Where the wild things are
Wild Belle’s Natalie and Elliot Bergman on their debut album, their musical past and their bright future
if you happened to be in Colorado in January, you may have seen a bikini-clad Natalie Bergman running through the snow. On tour with Wild Belle, the band she leads with her older brother Elliot, Natalie was bored — so she invented a game. “It was 18 degrees below zero, and we were sitting in the hot tub,” she says. “I decided we each had to race across our friend’s lawn in our bathing suits, shake the snow off of an Aspen tree and run back.” Elliot nods. “Then we tried to see who could stay in the snow the longest making snow angels,” he adds. “Our family is really competitive.”
In moments like these, the Bergmans’ sibling dynamic seems typical — competitive, playful, collaborative — except for one thing: this brothersister duo is on the brink of musical stardom.

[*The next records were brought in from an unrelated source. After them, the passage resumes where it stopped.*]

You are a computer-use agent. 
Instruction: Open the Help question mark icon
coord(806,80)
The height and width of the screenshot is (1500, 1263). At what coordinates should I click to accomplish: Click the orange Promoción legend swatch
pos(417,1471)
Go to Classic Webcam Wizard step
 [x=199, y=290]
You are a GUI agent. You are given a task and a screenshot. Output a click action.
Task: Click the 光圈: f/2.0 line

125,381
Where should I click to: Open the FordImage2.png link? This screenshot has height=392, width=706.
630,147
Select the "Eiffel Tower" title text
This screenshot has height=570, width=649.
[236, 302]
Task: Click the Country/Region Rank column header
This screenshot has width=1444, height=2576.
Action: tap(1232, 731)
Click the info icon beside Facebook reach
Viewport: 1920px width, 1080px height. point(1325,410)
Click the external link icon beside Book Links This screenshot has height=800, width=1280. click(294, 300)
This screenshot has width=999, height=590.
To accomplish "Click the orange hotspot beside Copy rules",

On March 12, Natalie, 24, and Elliot, 31, released their debut LP, “Isles,” which they self-produced in a matter of inspiration-fueled months in 2012. Their first single, “Keep You,” went viral last year before they even found a distributor for the album, landing them a three-record deal with Columbia Records. Soon after, they were performing on “Conan,” signing on for music festivals like Coachella and Sasquatch, playing at parties for fashion labels and gracing the pages of Vogue and T, the New York Times’ style magazine. But even awash in accolades, the Bergmans refuse to buy into their own hype. “Our brains don’t operate that way,” says Natalie. “We’re psyched that people are starting to recognize us, but to us, success is just continuing to be able to write and record music.”
They’ve done just that for as long as they can remember. According to Natalie, forming Wild Belle was nothing short of their destiny. “That’s why we’re here on this Earth,” she says. “To learn music, to create music, to share music.” The pair and their siblings, fashion designer Elise and poet Bennet, were born to a painter and an artistic entrepreneur in Barrington, Ill., both of whom encouraged independence, freethinking and careers in the arts. The Bergmans often held family sing-alongs, where, says Natalie, “we’d all flock to different instruments. My dad would play guitar, sometimes Elliot would play clarinet, and some of us would just use our voices.